Question

Find the $$15$$th term of the arithmetic sequence
$$11\dfrac {4}{5},10\dfrac {2}{5},9,7\dfrac {3}{5}, ... $$ ___

Answer

**step1** Understanding the sequence

The given sequence is $$11\dfrac {4}{5}, 10\dfrac {2}{5}, 9, 7\dfrac {3}{5}, ...$$. This is an arithmetic sequence, which means there is a constant difference between consecutive terms. We need to find the 15th term of this sequence.

**step2** Converting mixed numbers to improper fractions

To make calculations easier, we convert all the mixed numbers in the sequence to improper fractions.
The first term is $$11\dfrac{4}{5}$$. To convert this, we multiply the whole number by the denominator and add the numerator, then place it over the original denominator:
$$11\dfrac{4}{5} = \frac{(11 \times 5) + 4}{5} = \frac{55 + 4}{5} = \frac{59}{5}$$
The second term is $$10\dfrac{2}{5}$$. We convert it similarly:
$$10\dfrac{2}{5} = \frac{(10 \times 5) + 2}{5} = \frac{50 + 2}{5} = \frac{52}{5}$$
The third term is $$9$$. To write it as a fraction with a denominator of 5, we multiply 9 by 5:
$$9 = \frac{9 \times 5}{5} = \frac{45}{5}$$
The fourth term is $$7\dfrac{3}{5}$$. We convert it:
$$7\dfrac{3}{5} = \frac{(7 \times 5) + 3}{5} = \frac{35 + 3}{5} = \frac{38}{5}$$
So, the sequence in improper fractions is: $$\frac{59}{5}, \frac{52}{5}, \frac{45}{5}, \frac{38}{5}, ...$$

**step3** Finding the common difference

The common difference is found by subtracting any term from the term that follows it.
Let's subtract the first term from the second term:
$$\frac{52}{5} - \frac{59}{5} = \frac{52 - 59}{5}$$
To find $$52 - 59$$, we recognize that 59 is larger than 52, so the result will be negative. We calculate $$59 - 52 = 7$$.
So, $$52 - 59 = -7$$.
Therefore, the difference is $$-\frac{7}{5}$$.
Let's check with another pair, by subtracting the second term from the third term:
$$\frac{45}{5} - \frac{52}{5} = \frac{45 - 52}{5}$$
$$45 - 52 = -7$$.
Therefore, the difference is $$-\frac{7}{5}$$.
The common difference is $$-\frac{7}{5}$$. This means each term is obtained by subtracting $$\frac{7}{5}$$ from the previous term.

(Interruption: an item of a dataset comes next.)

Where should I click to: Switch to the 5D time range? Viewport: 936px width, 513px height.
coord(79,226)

**step4** Determining the number of common differences to add

We want to find the 15th term of the sequence.
To get from the 1st term to the 2nd term, we add the common difference once.
To get from the 1st term to the 3rd term, we add the common difference twice.
Following this pattern, to get from the 1st term to the 15th term, we need to add the common difference (15 - 1) times.
So, we need to add the common difference 14 times.

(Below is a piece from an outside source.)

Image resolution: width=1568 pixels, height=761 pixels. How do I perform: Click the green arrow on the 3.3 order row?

**step5** Calculating the total change from the first term

The common difference is $$-\frac{7}{5}$$. We need to add this value 14 times.
Total change = $$14 \times \left(-\frac{7}{5}\right)$$
Multiply the numerators: $$14 \times 7$$
We can break down 14 into 10 and 4:
$$10 \times 7 = 70$$
$$4 \times 7 = 28$$
Add these products: $$70 + 28 = 98$$.
So, $$14 \times \left(-\frac{7}{5}\right) = -\frac{98}{5}$$.

**step6** Finding the 15th term

To find the 15th term, we start with the first term and add the total change calculated in the previous step.
The first term is $$\frac{59}{5}$$.
The 15th term = First term + Total change
The 15th term = $$\frac{59}{5} + \left(-\frac{98}{5}\right)$$
The 15th term = $$\frac{59}{5} - \frac{98}{5}$$
Subtract the numerators: $$59 - 98$$
To subtract, we find the difference between 98 and 59:
$$98 - 59$$
$$98 - 50 = 48$$
$$48 - 9 = 39$$
Since 98 is larger than 59 and we are subtracting 98 from 59, the result is negative: $$59 - 98 = -39$$.
So, the 15th term is $$\frac{-39}{5}$$.

**step7** Converting the result to a mixed number

The 15th term is $$-\frac{39}{5}$$. We can convert this improper fraction back to a mixed number.
Divide 39 by 5:
$$39 \div 5 = 7$$ with a remainder of $$4$$.
So, $$\frac{39}{5}$$ is $$7$$ with $$\frac{4}{5}$$ remaining.
Therefore, $$-\frac{39}{5} = -7\dfrac{4}{5}$$.